Rewrite all of the data below as a numbered list, one line per item, with blank lines dropped.
* start *
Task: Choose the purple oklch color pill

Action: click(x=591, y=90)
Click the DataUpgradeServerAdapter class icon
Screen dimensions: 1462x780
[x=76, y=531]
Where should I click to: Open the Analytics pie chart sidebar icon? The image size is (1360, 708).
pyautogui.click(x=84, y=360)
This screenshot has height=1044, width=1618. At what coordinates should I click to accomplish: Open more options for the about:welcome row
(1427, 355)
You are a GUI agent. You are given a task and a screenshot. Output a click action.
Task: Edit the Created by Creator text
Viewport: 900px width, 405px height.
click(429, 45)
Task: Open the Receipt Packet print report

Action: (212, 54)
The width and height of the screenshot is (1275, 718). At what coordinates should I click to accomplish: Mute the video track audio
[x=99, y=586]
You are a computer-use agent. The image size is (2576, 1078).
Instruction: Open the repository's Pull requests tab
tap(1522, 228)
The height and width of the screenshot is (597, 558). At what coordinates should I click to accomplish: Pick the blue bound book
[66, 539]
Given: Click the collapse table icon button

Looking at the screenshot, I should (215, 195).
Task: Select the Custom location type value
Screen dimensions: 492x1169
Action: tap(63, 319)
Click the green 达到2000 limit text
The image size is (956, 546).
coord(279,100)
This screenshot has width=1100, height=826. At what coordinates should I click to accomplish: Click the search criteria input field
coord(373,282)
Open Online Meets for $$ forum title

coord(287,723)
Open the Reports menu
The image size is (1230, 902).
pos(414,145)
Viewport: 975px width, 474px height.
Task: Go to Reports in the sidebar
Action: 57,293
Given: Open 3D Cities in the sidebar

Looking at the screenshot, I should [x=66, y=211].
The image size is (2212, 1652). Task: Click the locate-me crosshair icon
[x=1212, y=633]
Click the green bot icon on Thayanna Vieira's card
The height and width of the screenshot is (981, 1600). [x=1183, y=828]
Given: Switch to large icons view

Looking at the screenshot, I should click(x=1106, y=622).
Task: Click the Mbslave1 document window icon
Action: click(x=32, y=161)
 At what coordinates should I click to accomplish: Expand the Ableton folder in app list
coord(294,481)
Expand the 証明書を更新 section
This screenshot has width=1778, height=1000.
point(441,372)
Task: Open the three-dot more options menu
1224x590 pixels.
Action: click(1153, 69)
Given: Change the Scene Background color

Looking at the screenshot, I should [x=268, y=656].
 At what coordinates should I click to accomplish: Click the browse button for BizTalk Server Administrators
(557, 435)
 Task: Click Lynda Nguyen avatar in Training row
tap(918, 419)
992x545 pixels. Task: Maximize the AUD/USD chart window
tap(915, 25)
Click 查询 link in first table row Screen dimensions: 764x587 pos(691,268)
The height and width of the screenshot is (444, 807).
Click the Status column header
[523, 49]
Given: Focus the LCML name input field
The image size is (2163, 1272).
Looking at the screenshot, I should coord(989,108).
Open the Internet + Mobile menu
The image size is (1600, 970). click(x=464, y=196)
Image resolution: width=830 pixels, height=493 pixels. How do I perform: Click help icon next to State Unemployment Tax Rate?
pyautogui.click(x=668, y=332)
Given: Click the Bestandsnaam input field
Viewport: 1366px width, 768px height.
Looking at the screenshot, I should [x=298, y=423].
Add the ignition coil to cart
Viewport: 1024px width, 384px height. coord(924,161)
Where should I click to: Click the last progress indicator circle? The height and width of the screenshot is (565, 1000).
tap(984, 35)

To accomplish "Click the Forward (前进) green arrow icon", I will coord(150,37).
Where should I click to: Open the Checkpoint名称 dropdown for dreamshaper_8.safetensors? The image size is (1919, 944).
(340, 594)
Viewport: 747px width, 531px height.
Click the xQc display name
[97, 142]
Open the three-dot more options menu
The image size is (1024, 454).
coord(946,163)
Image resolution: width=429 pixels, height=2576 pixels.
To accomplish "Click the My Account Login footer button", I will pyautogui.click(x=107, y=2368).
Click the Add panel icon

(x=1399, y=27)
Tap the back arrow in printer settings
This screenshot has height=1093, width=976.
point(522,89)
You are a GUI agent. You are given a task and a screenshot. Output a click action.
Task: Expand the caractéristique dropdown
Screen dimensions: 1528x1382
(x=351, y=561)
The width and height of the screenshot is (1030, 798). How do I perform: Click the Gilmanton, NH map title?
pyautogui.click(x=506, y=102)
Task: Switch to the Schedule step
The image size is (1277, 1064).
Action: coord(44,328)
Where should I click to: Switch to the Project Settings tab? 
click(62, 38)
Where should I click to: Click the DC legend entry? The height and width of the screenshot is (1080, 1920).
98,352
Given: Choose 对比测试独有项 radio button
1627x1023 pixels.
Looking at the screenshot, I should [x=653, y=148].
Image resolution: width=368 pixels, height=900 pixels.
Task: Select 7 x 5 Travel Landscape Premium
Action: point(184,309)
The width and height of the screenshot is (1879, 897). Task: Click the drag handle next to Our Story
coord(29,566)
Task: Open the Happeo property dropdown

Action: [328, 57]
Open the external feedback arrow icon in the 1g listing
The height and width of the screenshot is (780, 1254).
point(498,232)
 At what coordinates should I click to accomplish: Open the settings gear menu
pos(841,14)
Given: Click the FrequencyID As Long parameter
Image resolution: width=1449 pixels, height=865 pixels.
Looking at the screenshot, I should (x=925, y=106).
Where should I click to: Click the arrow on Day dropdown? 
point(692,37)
* end *
◆ Response ◆
1. Task: Choose the purple oklch color pill
2. Action: click(x=591, y=90)
3. Click the DataUpgradeServerAdapter class icon
4. Screen dimensions: 1462x780
5. [x=76, y=531]
6. Where should I click to: Open the Analytics pie chart sidebar icon? The image size is (1360, 708).
7. pyautogui.click(x=84, y=360)
8. This screenshot has height=1044, width=1618. At what coordinates should I click to accomplish: Open more options for the about:welcome row
9. (1427, 355)
10. You are a GUI agent. You are given a task and a screenshot. Output a click action.
11. Task: Edit the Created by Creator text
12. Viewport: 900px width, 405px height.
13. click(429, 45)
14. Task: Open the Receipt Packet print report
15. Action: (212, 54)
16. The width and height of the screenshot is (1275, 718). At what coordinates should I click to accomplish: Mute the video track audio
17. [x=99, y=586]
18. You are a computer-use agent. The image size is (2576, 1078).
19. Instruction: Open the repository's Pull requests tab
20. tap(1522, 228)
21. The height and width of the screenshot is (597, 558). At what coordinates should I click to accomplish: Pick the blue bound book
22. [66, 539]
23. Given: Click the collapse table icon button
24. Looking at the screenshot, I should (215, 195).
25. Task: Select the Custom location type value
26. Screen dimensions: 492x1169
27. Action: tap(63, 319)
28. Click the green 达到2000 limit text
29. The image size is (956, 546).
30. coord(279,100)
31. This screenshot has width=1100, height=826. At what coordinates should I click to accomplish: Click the search criteria input field
32. coord(373,282)
33. Open Online Meets for $$ forum title
34. coord(287,723)
35. Open the Reports menu
36. The image size is (1230, 902).
37. pos(414,145)
38. Viewport: 975px width, 474px height.
39. Task: Go to Reports in the sidebar
40. Action: 57,293
41. Given: Open 3D Cities in the sidebar
42. Looking at the screenshot, I should [x=66, y=211].
43. The image size is (2212, 1652). Task: Click the locate-me crosshair icon
44. [x=1212, y=633]
45. Click the green bot icon on Thayanna Vieira's card
46. The height and width of the screenshot is (981, 1600). [x=1183, y=828]
47. Given: Switch to large icons view
48. Looking at the screenshot, I should click(x=1106, y=622).
49. Task: Click the Mbslave1 document window icon
50. Action: click(x=32, y=161)
51.  At what coordinates should I click to accomplish: Expand the Ableton folder in app list
52. coord(294,481)
53. Expand the 証明書を更新 section
54. This screenshot has width=1778, height=1000.
55. point(441,372)
56. Task: Open the three-dot more options menu
57. 1224x590 pixels.
58. Action: click(1153, 69)
59. Given: Change the Scene Background color
60. Looking at the screenshot, I should [x=268, y=656].
61.  At what coordinates should I click to accomplish: Click the browse button for BizTalk Server Administrators
62. (557, 435)
63.  Task: Click Lynda Nguyen avatar in Training row
64. tap(918, 419)
65. 992x545 pixels. Task: Maximize the AUD/USD chart window
66. tap(915, 25)
67. Click 查询 link in first table row Screen dimensions: 764x587 pos(691,268)
68. The height and width of the screenshot is (444, 807).
69. Click the Status column header
70. [523, 49]
71. Given: Focus the LCML name input field
72. The image size is (2163, 1272).
73. Looking at the screenshot, I should coord(989,108).
74. Open the Internet + Mobile menu
75. The image size is (1600, 970). click(x=464, y=196)
76. Image resolution: width=830 pixels, height=493 pixels. How do I perform: Click help icon next to State Unemployment Tax Rate?
77. pyautogui.click(x=668, y=332)
78. Given: Click the Bestandsnaam input field
79. Viewport: 1366px width, 768px height.
80. Looking at the screenshot, I should [x=298, y=423].
81. Add the ignition coil to cart
82. Viewport: 1024px width, 384px height. coord(924,161)
83. Where should I click to: Click the last progress indicator circle? The height and width of the screenshot is (565, 1000).
84. tap(984, 35)
85. To accomplish "Click the Forward (前进) green arrow icon", I will coord(150,37).
86. Where should I click to: Open the Checkpoint名称 dropdown for dreamshaper_8.safetensors? The image size is (1919, 944).
87. (340, 594)
88. Viewport: 747px width, 531px height.
89. Click the xQc display name
90. [97, 142]
91. Open the three-dot more options menu
92. The image size is (1024, 454).
93. coord(946,163)
94. Image resolution: width=429 pixels, height=2576 pixels.
95. To accomplish "Click the My Account Login footer button", I will pyautogui.click(x=107, y=2368).
96. Click the Add panel icon
97. (x=1399, y=27)
98. Tap the back arrow in printer settings
99. This screenshot has height=1093, width=976.
100. point(522,89)
101. You are a GUI agent. You are given a task and a screenshot. Output a click action.
102. Task: Expand the caractéristique dropdown
103. Screen dimensions: 1528x1382
104. (x=351, y=561)
105. The width and height of the screenshot is (1030, 798). How do I perform: Click the Gilmanton, NH map title?
106. pyautogui.click(x=506, y=102)
107. Task: Switch to the Schedule step
108. The image size is (1277, 1064).
109. Action: coord(44,328)
110. Where should I click to: Switch to the Project Settings tab? 
111. click(62, 38)
112. Where should I click to: Click the DC legend entry? The height and width of the screenshot is (1080, 1920).
113. 98,352
114. Given: Choose 对比测试独有项 radio button
115. 1627x1023 pixels.
116. Looking at the screenshot, I should [x=653, y=148].
117. Image resolution: width=368 pixels, height=900 pixels.
118. Task: Select 7 x 5 Travel Landscape Premium
119. Action: point(184,309)
120. The width and height of the screenshot is (1879, 897). Task: Click the drag handle next to Our Story
121. coord(29,566)
122. Task: Open the Happeo property dropdown
123. Action: [328, 57]
124. Open the external feedback arrow icon in the 1g listing
125. The height and width of the screenshot is (780, 1254).
126. point(498,232)
127.  At what coordinates should I click to accomplish: Open the settings gear menu
128. pos(841,14)
129. Given: Click the FrequencyID As Long parameter
130. Image resolution: width=1449 pixels, height=865 pixels.
131. Looking at the screenshot, I should (x=925, y=106).
132. Where should I click to: Click the arrow on Day dropdown? 
133. point(692,37)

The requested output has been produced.